### DIRECTIVE
Starting at the line that contains "Screen dimensions: 750x516" and ending with the line that contains "coord(1535,307)", rewrite those lines of the listing with "mention" changed to "reference". Leave everything else in those lines as it is.

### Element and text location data

* Begin *

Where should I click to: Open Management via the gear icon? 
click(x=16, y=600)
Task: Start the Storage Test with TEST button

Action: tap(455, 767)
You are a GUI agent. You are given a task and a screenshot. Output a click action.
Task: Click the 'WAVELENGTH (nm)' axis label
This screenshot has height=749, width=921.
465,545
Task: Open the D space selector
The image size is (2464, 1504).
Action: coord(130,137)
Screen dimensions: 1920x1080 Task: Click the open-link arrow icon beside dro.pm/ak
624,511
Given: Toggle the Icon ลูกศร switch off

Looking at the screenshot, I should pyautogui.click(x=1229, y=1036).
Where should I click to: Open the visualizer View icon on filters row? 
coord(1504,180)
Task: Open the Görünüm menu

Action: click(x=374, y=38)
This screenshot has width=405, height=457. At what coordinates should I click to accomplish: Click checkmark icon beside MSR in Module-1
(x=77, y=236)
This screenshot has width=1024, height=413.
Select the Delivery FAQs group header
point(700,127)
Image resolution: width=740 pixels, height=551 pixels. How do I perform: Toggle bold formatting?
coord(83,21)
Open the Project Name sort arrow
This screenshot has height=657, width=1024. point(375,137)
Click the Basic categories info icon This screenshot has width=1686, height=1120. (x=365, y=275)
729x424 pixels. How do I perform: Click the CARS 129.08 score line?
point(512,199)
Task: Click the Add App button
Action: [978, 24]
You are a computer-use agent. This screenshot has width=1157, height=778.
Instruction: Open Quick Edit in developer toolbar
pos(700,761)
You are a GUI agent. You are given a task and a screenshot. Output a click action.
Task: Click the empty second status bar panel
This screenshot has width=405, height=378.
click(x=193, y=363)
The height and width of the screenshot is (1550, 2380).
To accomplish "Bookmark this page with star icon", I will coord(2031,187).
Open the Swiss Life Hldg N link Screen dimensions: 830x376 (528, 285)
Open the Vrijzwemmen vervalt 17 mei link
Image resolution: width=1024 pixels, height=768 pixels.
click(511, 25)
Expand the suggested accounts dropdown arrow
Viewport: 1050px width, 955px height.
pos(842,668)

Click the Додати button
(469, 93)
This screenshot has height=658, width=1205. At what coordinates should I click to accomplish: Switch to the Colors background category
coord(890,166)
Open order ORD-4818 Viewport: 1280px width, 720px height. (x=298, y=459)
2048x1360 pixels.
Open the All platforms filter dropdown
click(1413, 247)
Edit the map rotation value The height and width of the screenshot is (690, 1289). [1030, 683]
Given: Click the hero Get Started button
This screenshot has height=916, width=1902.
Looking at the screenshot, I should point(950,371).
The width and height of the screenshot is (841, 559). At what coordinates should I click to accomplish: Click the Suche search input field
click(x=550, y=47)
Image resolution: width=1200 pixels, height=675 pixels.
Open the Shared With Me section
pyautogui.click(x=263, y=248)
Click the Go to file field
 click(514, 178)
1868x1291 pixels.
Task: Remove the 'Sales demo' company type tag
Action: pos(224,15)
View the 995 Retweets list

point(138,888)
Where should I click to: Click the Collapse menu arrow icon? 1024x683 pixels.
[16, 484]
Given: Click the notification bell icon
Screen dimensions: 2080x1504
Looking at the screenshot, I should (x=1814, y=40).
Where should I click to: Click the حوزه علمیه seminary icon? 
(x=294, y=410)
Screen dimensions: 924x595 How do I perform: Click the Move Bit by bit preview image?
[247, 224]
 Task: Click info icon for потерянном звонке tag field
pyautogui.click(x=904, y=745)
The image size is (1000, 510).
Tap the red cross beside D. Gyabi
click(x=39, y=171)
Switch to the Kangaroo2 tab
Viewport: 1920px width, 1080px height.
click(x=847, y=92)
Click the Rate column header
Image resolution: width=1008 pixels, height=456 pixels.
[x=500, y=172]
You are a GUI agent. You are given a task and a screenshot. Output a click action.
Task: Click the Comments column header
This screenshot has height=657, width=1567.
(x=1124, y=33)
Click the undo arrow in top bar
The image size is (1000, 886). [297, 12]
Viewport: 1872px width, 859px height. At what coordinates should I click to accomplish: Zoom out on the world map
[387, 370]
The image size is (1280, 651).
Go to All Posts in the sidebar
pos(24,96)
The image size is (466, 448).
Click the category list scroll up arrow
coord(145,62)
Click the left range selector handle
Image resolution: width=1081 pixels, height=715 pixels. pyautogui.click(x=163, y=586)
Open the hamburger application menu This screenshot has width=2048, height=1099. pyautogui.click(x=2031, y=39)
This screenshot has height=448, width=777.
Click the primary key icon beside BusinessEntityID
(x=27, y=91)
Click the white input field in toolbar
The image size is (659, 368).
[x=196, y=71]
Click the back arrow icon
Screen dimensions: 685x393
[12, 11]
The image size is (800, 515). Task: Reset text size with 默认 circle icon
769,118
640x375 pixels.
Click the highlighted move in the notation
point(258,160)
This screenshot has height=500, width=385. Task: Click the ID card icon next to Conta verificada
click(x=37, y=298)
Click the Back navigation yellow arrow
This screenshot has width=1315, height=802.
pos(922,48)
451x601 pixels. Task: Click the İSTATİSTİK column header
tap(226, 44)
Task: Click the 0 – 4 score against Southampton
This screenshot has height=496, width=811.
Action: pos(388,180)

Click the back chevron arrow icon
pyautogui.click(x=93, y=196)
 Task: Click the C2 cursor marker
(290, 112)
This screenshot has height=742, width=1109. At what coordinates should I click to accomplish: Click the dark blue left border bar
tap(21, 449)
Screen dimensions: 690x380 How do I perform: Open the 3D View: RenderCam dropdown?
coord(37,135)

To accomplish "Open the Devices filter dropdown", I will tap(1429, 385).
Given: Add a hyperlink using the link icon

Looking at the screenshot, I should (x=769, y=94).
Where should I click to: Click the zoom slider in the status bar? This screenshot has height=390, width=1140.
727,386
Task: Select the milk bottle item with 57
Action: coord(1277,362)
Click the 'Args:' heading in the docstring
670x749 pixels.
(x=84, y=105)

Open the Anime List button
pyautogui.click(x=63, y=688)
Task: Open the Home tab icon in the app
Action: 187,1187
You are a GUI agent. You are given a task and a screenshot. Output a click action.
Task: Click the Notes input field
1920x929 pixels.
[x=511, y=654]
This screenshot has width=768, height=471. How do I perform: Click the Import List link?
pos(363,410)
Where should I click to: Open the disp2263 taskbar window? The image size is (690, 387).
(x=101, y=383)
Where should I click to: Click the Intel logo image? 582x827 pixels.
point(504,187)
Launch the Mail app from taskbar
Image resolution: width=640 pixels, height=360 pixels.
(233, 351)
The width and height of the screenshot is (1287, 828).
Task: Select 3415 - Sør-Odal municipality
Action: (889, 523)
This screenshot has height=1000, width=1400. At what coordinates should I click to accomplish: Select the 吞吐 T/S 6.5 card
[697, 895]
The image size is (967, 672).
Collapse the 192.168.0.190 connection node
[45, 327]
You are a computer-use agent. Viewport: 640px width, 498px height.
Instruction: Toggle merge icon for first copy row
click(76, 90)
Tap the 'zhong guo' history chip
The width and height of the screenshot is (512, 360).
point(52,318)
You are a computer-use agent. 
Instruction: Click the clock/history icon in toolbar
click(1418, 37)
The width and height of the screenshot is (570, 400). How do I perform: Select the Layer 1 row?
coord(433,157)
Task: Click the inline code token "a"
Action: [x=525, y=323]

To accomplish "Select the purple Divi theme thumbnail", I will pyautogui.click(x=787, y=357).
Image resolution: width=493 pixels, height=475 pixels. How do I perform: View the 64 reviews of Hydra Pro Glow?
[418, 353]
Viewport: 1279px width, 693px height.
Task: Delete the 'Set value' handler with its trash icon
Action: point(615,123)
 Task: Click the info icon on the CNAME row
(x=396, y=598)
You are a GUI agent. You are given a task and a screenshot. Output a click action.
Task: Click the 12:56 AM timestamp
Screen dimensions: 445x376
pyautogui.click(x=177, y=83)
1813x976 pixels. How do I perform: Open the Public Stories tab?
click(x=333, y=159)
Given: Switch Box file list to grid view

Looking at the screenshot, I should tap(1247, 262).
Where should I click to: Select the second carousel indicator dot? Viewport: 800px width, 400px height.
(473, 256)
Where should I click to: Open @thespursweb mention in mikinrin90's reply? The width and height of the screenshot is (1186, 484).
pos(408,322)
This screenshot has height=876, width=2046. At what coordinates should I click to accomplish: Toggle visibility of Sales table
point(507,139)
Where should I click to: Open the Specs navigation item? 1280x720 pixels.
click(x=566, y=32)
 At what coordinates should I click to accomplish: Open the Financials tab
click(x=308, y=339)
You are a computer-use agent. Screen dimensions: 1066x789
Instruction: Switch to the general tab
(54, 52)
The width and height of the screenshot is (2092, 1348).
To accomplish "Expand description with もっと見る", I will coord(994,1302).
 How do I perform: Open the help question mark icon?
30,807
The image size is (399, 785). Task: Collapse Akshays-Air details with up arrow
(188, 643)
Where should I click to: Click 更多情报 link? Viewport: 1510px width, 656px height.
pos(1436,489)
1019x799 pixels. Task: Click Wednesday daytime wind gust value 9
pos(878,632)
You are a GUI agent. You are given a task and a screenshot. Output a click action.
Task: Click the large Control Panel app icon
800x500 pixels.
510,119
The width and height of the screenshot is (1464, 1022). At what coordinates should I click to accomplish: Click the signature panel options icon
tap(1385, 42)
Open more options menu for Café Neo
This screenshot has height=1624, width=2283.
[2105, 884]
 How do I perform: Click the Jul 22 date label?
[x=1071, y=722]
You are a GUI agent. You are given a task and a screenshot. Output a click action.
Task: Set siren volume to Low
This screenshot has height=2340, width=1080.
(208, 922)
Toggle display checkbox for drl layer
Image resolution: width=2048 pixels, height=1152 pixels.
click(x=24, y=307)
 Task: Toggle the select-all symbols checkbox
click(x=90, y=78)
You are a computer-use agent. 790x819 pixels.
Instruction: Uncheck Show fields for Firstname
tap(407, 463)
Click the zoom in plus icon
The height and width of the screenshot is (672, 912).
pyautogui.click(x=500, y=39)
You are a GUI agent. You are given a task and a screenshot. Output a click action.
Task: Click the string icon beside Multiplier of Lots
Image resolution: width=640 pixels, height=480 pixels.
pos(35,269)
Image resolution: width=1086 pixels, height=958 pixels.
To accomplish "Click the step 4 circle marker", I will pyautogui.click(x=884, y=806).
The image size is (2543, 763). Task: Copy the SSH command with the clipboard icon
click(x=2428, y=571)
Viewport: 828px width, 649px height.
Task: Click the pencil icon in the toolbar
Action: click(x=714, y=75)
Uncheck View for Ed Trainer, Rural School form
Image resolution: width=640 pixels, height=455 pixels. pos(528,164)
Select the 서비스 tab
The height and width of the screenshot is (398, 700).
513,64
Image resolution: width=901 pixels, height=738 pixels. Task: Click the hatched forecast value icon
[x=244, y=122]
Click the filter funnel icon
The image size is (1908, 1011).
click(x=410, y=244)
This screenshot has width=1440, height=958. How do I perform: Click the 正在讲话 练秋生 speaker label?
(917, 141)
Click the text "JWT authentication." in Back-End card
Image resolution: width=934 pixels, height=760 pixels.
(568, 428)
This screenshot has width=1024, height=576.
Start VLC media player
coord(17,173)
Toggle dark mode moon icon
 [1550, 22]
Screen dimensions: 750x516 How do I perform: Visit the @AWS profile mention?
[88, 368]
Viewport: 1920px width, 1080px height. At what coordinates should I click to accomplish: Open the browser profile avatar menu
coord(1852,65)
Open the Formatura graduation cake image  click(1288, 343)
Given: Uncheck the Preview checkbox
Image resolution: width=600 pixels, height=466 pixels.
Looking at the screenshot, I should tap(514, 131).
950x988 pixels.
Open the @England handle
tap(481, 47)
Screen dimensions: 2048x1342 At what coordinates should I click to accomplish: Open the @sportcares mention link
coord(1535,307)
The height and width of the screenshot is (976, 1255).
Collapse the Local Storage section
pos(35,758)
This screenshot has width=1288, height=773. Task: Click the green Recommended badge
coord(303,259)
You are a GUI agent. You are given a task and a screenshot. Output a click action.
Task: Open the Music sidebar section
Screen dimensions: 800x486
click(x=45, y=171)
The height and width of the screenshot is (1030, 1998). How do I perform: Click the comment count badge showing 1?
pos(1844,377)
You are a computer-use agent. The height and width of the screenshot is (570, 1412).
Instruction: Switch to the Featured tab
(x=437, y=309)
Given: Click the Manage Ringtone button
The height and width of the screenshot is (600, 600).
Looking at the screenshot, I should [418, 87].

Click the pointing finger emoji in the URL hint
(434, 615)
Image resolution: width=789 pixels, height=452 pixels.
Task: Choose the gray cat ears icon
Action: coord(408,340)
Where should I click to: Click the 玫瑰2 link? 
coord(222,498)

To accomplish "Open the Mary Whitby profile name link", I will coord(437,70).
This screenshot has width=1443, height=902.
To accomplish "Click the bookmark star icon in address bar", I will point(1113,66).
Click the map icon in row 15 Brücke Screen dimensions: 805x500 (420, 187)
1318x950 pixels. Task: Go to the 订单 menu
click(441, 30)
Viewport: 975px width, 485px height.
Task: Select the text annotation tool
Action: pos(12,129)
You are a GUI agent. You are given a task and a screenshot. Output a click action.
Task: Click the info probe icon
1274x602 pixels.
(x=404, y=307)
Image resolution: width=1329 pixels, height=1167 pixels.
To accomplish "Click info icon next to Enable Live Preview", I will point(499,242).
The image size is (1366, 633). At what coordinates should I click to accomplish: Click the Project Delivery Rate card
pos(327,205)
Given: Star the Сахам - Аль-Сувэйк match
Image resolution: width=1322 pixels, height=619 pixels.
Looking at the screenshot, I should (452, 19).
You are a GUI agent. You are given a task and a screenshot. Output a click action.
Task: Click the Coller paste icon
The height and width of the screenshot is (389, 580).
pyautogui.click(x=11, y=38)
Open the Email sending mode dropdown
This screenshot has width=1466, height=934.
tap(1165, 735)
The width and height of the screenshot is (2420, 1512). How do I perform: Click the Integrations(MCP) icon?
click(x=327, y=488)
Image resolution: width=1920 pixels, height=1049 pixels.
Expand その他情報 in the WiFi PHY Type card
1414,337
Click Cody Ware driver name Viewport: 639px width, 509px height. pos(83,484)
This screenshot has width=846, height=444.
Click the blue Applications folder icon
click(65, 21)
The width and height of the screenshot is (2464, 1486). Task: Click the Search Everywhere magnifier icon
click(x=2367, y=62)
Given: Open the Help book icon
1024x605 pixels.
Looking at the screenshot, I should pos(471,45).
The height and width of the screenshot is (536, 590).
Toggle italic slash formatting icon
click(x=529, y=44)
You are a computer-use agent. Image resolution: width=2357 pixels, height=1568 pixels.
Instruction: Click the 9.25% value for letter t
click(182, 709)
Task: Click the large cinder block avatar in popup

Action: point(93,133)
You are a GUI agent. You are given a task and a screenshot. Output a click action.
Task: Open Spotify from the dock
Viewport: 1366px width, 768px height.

* End *

### OUTPUT FOR THIS EXERCISE
Screen dimensions: 750x516 How do I perform: Visit the @AWS profile reference?
[88, 368]
Viewport: 1920px width, 1080px height. At what coordinates should I click to accomplish: Open the browser profile avatar menu
coord(1852,65)
Open the Formatura graduation cake image  click(1288, 343)
Given: Uncheck the Preview checkbox
Image resolution: width=600 pixels, height=466 pixels.
Looking at the screenshot, I should tap(514, 131).
950x988 pixels.
Open the @England handle
tap(481, 47)
Screen dimensions: 2048x1342 At what coordinates should I click to accomplish: Open the @sportcares reference link
coord(1535,307)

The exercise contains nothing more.